**AUFGABE:** Führen Sie die Diskussion über Postmoderne und Poststrukturalismus im ausgewählten Auszug weiter, und zwar im Anschluss an dessen letzten Satz.

**AUSGEWÄHLTER AUSZUG:**
--*--
Ok, aber ich werde diese Habilitationsschrift nicht schreiben (und hoffentlich überhaupt nie nicht irgendeine...):
Kritischer Rationalismus... Jaja, die Popper-Fans, das sind sowieso meine Darlings.
Ich komme ja eher von der soziologischen Systemtheorie her. Es ist interessant, wie sich Strukturalismus/Neo-/Poststrukturalismus und Systemtheorie zum Teil parallel entwickelt haben und dabei zu recht ähnlichen Positionen gekommen sind, wo sie sich gegenseitig befruchten und wo sie über Kreuz liegen. Aus Dekonstruktivismus und Neostrukturalismus nehme ich gern das Subversive mit. Das kann man wirklich brauchen.
Hoffst du auf eine Junior-Professur? ;)
Stichwort: Hegel
Wer stellt die Postmoderne vom Kopf auf die Füße? Auch etwas verquaste Lehren können bisweilen unverhoft kritisches Potential entwickeln.
@knoerer
Sokal/Bricmont bieten mehr Zitate, als man auf Anhieb gerne lesen möchte. Und der Titel ihres Buchs sagt das meiste: Eleganter Unsinn. Primärtexte: Ich hab was da, es reicht mir. Sich in den Jargon einer Sekte hineingearbeitet, sich für eine Fraktion dieser Sekte entschieden, mitgefiebert, mitgehofft, mitgebetet zu haben und dann festzustellen, dass so viel von all dem Unsinn war: Es ist schmerzlich. Manche sollen nach ihrer K-Gruppen-Karriere ähnliche Erfahrungen gemacht haben.
--*--
**DATENAUSZÜGE:**

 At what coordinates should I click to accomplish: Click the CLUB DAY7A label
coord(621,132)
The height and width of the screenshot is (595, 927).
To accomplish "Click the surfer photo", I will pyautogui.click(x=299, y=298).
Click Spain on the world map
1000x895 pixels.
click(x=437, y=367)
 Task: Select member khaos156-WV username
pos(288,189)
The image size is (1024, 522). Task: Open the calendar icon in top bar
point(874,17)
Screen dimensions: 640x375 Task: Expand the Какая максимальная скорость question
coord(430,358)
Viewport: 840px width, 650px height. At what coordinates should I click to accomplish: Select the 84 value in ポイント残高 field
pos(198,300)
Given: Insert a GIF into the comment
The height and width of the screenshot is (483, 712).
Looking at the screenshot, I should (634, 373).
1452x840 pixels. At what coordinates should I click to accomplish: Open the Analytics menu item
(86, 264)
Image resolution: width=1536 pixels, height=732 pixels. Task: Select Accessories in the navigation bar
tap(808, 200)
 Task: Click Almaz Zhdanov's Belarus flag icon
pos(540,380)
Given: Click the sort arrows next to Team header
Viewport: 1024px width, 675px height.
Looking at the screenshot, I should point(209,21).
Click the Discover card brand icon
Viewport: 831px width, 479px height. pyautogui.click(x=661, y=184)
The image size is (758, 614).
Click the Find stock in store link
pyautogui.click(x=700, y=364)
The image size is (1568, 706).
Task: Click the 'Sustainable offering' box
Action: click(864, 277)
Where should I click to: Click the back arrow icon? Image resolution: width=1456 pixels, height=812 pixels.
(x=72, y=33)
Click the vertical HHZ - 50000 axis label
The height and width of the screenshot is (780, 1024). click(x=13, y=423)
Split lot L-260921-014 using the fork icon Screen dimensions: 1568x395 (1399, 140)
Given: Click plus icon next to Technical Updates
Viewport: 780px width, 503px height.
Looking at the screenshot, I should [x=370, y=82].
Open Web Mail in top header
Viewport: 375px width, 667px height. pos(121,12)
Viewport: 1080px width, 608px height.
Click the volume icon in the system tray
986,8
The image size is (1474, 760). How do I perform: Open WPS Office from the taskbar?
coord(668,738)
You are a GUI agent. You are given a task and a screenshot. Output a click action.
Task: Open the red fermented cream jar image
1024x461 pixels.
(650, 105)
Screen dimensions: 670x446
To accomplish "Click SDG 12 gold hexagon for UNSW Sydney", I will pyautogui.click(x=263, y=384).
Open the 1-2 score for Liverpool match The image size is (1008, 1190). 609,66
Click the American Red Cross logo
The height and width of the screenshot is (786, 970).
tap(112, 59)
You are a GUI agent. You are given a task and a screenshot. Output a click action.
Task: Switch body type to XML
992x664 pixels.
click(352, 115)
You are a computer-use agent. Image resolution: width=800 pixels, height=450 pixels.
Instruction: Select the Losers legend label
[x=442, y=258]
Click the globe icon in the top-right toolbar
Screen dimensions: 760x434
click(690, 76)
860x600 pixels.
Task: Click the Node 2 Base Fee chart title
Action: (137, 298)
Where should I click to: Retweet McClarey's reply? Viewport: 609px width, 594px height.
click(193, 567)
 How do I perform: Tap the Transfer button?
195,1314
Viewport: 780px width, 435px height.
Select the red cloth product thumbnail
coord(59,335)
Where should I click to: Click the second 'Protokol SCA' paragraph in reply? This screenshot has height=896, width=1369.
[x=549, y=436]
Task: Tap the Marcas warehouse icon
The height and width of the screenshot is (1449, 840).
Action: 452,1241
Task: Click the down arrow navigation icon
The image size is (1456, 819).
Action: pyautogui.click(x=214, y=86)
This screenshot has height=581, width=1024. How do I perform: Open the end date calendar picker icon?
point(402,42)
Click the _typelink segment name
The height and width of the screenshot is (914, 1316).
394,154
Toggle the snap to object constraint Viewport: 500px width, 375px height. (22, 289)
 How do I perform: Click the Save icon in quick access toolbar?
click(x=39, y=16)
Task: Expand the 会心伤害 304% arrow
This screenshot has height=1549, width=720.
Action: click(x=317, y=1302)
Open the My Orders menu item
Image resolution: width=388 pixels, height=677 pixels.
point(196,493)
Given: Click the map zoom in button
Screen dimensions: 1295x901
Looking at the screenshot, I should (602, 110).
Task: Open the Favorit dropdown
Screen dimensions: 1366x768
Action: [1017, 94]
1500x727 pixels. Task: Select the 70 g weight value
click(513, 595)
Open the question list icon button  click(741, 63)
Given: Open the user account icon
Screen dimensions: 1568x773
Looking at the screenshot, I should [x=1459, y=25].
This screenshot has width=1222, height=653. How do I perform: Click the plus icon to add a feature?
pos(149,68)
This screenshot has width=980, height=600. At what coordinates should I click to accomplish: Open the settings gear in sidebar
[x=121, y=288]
--*--
**ANTWORTBEREICH:**
@callmeismael
Wer stellt die Postmoderne vom Kopf auf die Füße? Auch etwas verquaste Lehren können bisweilen unverhoft kritisches Potential entwickeln.
Sehr gut. Wer reibt sich an den Sophisten der Postmoderne so, dass die Reibungshitze Philosophie erzeugt?
Sokal und Bricmont gehen aber so ran: "Wir, die Naturwissenschaftler, die wir im Besitz der letztgültigen Wahrheit sind, richten nun anhand einiger Beispiele über diese trotteligen Franzosen." Das Buch war mir persönlich am Ende auch zu simpel.
Geschmackssache. Ich fand ihre Auseinandersetzung ernsthaft, und weil sie ihren Pappenheimern nachweisen konnten, dass sie oft die simpelsten Grundlagen, ja sogar die Themen ihrer Einschüchterungsprosa nicht verstanden haben, trägt der von ihren Gegnern gern erhobene Vorwurf der Simplizität nicht sehr weit. (Deiner mag ein anderer sein, ok). Übrigens würde ich die Komplexität des Kapitels zum Mißbrauch der Relativitätstheorie gern erst noch einholen.
Ne, es ist schon gut, dass die Leute mal eins aufs Dach gekriegt haben, damit sie nicht mehr wie die Blöden mit Buzzwords um sich werfen, die sie offensichtlich nicht verstanden haben. Aber zu sagen, dass die ganze als "postmodern" identifizierte französische Philosophie Schrott ist, weil Baudrillard, Deleuze , Lacan und Virilio etc. (die keinesfalls einer einheitlichen Denkrichtung zuzuordnen sind!) gravierende Bugs in ihrem Verständnis von physikalischen Phänomenen haben, die im Übrigen für ihre zentralen Theorien überhaupt keine Rolle spielen, halte ich für voreilig.
Moment. Sokal/Bricmont beschränken ihren Vorwurf streng auf den Mißbrauch der Naturwissenschaften, wissen aber ganz genau, dass sie damit den zentralen Punkt treffen: die postmoderne Taschenspielerei mit der Wahrheitsfrage. Es scheint, als sei die Kritik am Jargon die am Akzidenz, in Wirklichkeit trifft sie die Substanz, die der Jargon selber ist.